### CHALLENGES
1. Please list every kind of account term change that, according to the Regulation DD text, requires no advance notice.
2. Answer these from the Regulation DD text:
(a) Above what value does a bonus trigger its own disclosure rules?
(b) Which two overdraft-related totals must banks offering overdraft services disclose separately?
(c) How far in advance must a bank deliver notice of a change that reduces the APY?

### PAGE TEXT

= = = =

These fee disclosures matter more than most people realize. A monthly maintenance charge or a wire transfer fee can quietly eat into the interest your account earns. Regulation DD forces the bank to put these costs in front of you before you commit, not buried in a terms-of-service document you discover later.

Bonus Disclosures

Banks frequently offer cash bonuses for opening a new account or maintaining a certain balance. Under Regulation DD, any bonus worth more than $10 triggers its own set of disclosure rules. The bank must tell you the bonus amount or type, the minimum balance and time you need to qualify, and exactly when you will receive the bonus.2eCFR. 12 CFR Part 1030 – Truth in Savings (Regulation DD) Items worth $10 or less, waived fees, and interest payments do not count as bonuses under the rule.

Periodic Statements and Changes to Your Account Terms

If your bank sends periodic statements, each one must include the APY earned during that statement period, the dollar amount of interest credited, and an itemized list of fees charged to the account.6eCFR. 12 CFR 1030.6 – Periodic Statement Disclosures Fees must be broken out by type and dollar amount, so you can see at a glance whether a service charge or overdraft fee reduced your earnings. Banks that offer overdraft services must also separately disclose the total overdraft fees and total returned-item fees, both for the statement period and for the calendar year to date.7eCFR. 12 CFR 1030.11 – Additional Disclosure Requirements for Overdraft Services

When a bank decides to change a term in a way that reduces your APY or otherwise hurts you, it must mail or deliver a notice at least 30 calendar days before the change takes effect.8Consumer Financial Protection Bureau. Regulation DD 1030.5 – Subsequent Disclosures The notice must include the effective date. There are a few exceptions: routine rate changes on variable-rate accounts, changes to check-printing fees, and term changes on very short-term time accounts (one month or less) do not require advance notice. For everything else, you get a 30-day window to decide whether to keep the account or move your money.

= = = =

### DATA EXCERPT
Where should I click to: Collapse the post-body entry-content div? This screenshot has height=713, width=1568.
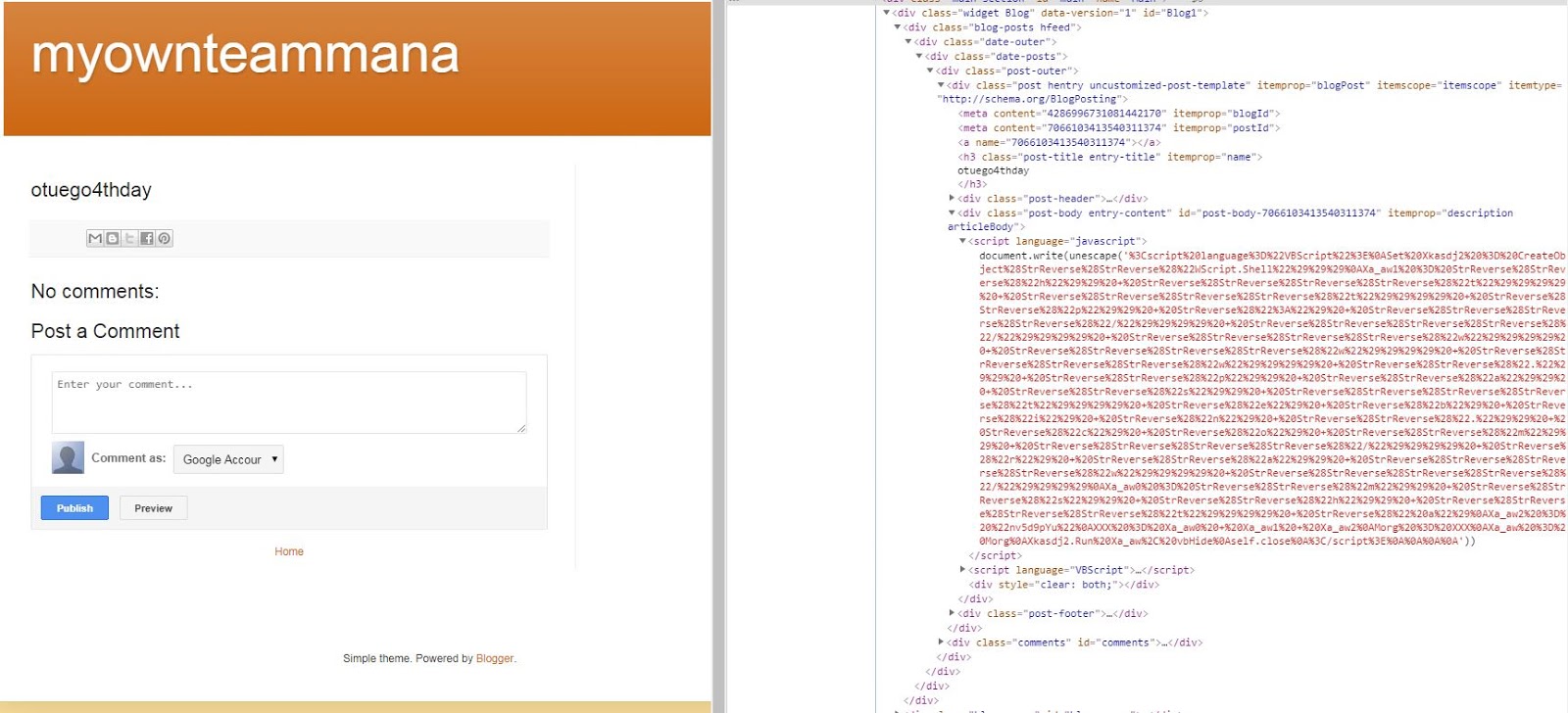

= = = =

### RESPONSES TO THE TASKS
1.
- Routine rate changes on variable-rate accounts
- Changes to check-printing fees
- Term changes on very short-term time accounts (one month or less)

2.
(a) More than $10.
(b) Total overdraft fees and total returned-item fees, for the statement period and for the calendar year to date.
(c) At least 30 calendar days before the change takes effect.